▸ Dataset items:
════════════════════

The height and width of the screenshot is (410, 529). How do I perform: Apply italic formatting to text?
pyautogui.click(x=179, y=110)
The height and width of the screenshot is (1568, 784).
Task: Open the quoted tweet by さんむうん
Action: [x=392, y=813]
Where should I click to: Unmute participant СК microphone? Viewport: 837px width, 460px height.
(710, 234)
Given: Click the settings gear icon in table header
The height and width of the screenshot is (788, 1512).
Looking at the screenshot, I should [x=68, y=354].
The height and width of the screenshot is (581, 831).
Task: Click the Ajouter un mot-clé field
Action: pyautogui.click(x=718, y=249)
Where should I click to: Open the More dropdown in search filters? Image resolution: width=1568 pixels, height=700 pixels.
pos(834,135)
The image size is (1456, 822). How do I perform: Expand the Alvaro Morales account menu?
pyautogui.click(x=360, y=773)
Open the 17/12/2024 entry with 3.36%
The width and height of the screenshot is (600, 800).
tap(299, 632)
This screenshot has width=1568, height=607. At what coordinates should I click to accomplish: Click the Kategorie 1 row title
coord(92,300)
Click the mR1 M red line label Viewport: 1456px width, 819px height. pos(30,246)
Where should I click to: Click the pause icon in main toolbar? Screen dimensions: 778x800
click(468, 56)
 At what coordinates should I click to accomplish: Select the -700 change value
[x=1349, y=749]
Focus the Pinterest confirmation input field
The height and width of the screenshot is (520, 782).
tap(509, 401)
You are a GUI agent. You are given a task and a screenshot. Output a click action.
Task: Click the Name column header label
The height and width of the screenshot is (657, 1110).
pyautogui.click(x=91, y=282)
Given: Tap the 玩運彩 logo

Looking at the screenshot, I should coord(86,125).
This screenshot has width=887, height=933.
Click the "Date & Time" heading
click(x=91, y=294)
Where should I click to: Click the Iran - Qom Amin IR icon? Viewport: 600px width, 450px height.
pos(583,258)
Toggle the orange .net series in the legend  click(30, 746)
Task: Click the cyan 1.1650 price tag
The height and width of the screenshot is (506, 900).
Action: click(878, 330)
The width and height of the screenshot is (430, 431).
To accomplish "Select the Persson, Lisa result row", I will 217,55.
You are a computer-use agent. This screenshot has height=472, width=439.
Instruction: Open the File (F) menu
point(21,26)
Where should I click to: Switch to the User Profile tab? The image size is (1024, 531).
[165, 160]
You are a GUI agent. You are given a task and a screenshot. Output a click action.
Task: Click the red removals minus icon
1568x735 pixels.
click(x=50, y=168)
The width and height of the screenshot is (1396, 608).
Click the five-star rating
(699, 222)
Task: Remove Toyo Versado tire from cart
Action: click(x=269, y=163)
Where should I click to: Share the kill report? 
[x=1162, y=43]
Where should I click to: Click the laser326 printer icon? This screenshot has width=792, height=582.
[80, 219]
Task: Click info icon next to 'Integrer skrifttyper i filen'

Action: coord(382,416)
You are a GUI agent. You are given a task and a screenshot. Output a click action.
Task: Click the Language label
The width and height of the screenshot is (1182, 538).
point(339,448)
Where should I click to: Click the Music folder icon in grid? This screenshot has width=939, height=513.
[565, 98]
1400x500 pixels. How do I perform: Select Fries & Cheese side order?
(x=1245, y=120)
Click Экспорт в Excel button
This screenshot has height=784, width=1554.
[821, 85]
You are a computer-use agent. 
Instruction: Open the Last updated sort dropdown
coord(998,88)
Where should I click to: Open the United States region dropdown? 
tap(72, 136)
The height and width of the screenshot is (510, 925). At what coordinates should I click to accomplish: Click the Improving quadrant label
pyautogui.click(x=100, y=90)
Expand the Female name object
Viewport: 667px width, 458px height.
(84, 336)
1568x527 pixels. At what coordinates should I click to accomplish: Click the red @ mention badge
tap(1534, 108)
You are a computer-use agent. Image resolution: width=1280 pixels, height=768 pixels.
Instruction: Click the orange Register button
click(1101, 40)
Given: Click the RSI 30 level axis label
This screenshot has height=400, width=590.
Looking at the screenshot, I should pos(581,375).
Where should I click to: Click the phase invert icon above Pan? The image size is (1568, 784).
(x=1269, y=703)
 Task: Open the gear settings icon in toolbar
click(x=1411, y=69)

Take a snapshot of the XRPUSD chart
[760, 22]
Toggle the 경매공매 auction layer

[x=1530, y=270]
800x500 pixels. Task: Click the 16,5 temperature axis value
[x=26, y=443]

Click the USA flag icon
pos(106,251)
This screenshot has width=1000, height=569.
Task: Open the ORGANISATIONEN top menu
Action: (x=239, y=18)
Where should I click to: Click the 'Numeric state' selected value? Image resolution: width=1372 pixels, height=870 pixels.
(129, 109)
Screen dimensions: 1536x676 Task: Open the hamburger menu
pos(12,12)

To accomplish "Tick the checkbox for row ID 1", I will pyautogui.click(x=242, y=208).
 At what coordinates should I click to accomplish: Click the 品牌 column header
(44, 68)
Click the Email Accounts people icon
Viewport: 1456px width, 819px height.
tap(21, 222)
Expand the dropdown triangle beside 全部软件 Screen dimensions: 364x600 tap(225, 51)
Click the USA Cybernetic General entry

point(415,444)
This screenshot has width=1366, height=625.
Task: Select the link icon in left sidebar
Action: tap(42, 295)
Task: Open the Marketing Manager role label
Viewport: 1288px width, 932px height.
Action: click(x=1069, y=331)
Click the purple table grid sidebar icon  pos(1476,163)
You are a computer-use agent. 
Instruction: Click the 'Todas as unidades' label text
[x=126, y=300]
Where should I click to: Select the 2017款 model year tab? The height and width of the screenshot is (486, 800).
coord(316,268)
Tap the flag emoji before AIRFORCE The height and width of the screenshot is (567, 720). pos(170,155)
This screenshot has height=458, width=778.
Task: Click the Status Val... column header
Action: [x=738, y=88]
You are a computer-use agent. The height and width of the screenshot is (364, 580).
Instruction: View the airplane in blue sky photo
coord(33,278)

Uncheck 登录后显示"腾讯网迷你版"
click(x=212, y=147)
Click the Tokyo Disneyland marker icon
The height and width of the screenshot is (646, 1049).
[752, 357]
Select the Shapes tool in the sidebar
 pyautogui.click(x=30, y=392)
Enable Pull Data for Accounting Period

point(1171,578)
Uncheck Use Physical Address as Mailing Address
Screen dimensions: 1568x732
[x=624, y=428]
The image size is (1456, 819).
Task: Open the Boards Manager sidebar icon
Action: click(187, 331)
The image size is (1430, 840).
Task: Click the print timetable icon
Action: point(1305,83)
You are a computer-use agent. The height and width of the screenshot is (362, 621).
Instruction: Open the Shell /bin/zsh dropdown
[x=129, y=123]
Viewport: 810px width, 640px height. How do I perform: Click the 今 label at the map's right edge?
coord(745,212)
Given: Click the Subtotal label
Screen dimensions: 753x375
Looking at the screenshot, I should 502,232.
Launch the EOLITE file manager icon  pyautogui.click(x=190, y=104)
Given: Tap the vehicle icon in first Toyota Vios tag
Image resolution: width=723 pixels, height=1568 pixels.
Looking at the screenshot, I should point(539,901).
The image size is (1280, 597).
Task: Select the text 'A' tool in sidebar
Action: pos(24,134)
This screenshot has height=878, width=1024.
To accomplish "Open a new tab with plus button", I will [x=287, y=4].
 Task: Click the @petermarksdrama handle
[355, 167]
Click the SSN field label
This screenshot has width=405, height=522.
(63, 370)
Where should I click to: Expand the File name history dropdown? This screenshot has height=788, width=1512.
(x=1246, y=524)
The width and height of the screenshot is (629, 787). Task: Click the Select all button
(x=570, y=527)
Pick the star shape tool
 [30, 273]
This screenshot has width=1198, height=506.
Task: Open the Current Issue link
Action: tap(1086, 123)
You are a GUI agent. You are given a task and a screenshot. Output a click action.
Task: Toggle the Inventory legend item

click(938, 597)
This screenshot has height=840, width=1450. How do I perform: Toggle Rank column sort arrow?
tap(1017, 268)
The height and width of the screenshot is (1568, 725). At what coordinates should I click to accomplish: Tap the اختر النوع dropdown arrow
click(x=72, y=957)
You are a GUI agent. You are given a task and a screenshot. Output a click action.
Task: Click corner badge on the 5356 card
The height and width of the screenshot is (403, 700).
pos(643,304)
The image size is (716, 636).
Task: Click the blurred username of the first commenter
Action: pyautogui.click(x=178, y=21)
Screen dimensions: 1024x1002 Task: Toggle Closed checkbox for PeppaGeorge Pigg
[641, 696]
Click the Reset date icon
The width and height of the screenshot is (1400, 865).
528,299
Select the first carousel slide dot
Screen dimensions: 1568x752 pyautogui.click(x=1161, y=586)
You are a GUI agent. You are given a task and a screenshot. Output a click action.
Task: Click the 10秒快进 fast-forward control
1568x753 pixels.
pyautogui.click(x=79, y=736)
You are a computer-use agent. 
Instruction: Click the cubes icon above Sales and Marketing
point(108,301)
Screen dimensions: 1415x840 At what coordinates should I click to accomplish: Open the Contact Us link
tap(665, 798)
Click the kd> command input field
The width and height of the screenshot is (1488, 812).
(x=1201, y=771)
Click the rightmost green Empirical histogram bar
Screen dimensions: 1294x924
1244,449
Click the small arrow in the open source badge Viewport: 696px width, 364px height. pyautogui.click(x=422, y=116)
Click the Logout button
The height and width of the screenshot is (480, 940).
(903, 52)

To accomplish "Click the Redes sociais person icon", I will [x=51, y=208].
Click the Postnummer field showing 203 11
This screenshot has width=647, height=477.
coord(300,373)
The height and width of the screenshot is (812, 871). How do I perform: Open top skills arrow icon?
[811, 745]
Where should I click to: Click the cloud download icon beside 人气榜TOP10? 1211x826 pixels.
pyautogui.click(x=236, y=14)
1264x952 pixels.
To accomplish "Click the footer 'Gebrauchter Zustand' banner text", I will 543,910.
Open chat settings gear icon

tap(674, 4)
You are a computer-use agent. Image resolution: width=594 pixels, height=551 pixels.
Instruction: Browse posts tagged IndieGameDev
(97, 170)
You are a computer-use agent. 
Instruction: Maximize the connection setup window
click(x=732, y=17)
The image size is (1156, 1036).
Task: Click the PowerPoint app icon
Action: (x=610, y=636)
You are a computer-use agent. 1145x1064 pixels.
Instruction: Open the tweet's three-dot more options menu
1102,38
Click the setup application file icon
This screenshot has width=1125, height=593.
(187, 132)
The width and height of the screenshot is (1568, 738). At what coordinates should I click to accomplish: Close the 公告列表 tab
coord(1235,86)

════════════════════

▸ Exercise requirements: Please convert the part of the records that opens with the line containing "1400x500 pixels. How" and closes with the line containing "tap(72, 136)" into a JSON list of strings, one string per line, with both of those lines included and blank lines omitted.

▸ Correct result:
[
  "1400x500 pixels. How do I perform: Select Fries & Cheese side order?",
  "(x=1245, y=120)",
  "Click Экспорт в Excel button",
  "This screenshot has height=784, width=1554.",
  "[821, 85]",
  "You are a computer-use agent. ",
  "Instruction: Open the Last updated sort dropdown",
  "coord(998,88)",
  "Where should I click to: Open the United States region dropdown? ",
  "tap(72, 136)"
]